Research-0695: MOS Label Materializer Batch Manifest¶

Problem¶

Real MOS-head refreshes need labelled feature tables, but labels and feature rows are usually produced by separate corpus-specific ingestion jobs. The single-table MOS materializer closes that join for one feature table at a time. A full refresh still needs several joins with the same key, regex, coverage, and overwrite policy, plus one artifact that proves exactly which tables were labelled.

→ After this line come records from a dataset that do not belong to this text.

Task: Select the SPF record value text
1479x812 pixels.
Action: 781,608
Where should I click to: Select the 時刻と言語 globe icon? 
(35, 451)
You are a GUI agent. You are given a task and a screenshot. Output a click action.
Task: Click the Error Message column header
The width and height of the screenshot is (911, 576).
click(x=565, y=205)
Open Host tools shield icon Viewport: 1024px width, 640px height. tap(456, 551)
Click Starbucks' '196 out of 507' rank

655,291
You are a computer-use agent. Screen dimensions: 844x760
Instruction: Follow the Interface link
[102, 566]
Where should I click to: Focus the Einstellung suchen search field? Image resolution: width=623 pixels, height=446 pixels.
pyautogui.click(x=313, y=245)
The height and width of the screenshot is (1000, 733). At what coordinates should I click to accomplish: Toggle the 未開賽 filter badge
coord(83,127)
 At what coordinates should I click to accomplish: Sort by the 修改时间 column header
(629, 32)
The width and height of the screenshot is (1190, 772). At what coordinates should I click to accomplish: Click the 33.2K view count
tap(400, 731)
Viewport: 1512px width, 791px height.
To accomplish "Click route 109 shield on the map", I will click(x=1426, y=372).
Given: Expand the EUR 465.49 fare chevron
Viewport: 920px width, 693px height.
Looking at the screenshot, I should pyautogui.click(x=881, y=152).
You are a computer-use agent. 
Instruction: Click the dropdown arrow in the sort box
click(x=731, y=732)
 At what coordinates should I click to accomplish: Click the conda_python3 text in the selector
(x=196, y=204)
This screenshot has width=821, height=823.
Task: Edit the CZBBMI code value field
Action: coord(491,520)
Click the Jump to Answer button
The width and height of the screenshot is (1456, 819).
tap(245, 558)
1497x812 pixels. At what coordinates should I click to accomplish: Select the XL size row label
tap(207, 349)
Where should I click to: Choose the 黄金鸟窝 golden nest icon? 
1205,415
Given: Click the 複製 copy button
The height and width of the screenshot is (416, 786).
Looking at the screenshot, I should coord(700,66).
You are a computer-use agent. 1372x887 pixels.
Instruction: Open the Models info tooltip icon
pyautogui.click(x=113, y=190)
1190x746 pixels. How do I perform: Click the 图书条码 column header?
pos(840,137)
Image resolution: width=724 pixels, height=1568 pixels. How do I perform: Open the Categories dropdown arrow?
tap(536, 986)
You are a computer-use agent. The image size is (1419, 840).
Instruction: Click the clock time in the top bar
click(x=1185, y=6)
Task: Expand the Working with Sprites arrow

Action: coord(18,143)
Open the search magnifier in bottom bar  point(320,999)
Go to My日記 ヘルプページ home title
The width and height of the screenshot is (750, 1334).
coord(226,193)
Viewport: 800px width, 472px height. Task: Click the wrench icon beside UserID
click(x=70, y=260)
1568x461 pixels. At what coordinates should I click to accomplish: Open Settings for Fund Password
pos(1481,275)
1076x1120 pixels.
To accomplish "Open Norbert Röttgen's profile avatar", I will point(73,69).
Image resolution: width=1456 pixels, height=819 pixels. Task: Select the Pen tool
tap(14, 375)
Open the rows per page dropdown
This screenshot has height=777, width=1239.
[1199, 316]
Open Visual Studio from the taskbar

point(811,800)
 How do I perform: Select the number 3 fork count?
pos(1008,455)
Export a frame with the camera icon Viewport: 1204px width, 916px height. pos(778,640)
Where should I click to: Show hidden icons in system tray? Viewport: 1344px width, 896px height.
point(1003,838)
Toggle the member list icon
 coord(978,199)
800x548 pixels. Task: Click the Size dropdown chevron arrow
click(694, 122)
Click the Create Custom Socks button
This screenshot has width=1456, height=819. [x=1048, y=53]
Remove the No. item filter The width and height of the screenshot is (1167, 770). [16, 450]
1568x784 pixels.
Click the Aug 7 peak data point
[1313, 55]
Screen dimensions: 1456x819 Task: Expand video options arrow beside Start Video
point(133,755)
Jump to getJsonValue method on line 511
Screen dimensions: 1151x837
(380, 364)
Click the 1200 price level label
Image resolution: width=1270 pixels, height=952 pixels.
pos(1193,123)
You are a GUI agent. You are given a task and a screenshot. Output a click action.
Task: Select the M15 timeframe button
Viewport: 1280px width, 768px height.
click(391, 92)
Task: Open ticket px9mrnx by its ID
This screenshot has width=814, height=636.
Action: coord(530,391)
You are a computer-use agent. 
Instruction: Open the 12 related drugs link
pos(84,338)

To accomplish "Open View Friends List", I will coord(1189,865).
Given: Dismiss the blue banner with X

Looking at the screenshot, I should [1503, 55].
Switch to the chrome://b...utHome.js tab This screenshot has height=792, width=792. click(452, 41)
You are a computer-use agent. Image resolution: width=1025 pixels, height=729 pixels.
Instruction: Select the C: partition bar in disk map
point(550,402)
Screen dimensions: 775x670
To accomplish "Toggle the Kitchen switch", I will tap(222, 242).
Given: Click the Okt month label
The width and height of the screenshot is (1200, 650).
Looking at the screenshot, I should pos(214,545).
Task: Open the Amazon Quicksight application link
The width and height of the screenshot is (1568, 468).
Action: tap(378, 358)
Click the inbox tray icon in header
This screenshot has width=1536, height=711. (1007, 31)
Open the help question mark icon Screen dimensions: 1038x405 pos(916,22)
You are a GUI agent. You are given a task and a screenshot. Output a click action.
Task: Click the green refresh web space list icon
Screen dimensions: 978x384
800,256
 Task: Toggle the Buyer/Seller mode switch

Manual loops are weak evidence. They make it hard to prove that the KoNViD, CHUG/HDR, UGC, and BVI tables were all labelled under the same coverage threshold and with the intended audit sidecars.

Finding¶

The existing materialize_mos_labels.materialize() function is the correct semantic boundary. It owns key inference, regex extraction, MOS scale conversion, duplicate-label rejection, match-rate enforcement, and output column policy. A batch runner should only resolve a manifest, call the shared function for each table, and summarize the per-table audits.

Decision Drivers¶

Keep MOS row parsing and match-rate semantics in one implementation.
Make multi-table label refreshes replayable by downstream training.
Keep per-table audit JSON plus one batch-level report with ADR-0661 provenance.
Preserve the explicit table-side contract from ADR-0663: no extraction and no training inside the label materializer.

Implementation Notes¶

ai/scripts/batch_materialize_mos_labels.py reads a JSON manifest with defaults plus tables[]. Each table carries features, labels, out, optional audit_json, and join-option overrides. Relative paths resolve from the manifest directory by default. The runner calls materialize_mos_labels.materialize() for every table, writes a mos-label-materializer-batch-v1 report, and stamps ADR-0661 run_provenance.

Tests cover two-table success, failure propagation when a table misses its configured min_match_rate, and manifest validation for unknown keys.

Follow-Up¶

Run the batch manifest on refreshed KoNViD, CHUG/HDR, UGC, and BVI feature tables, then rerun MOS-head training and the signal-mix audit using the generated mos / mos_raw_0_100 columns and batch report.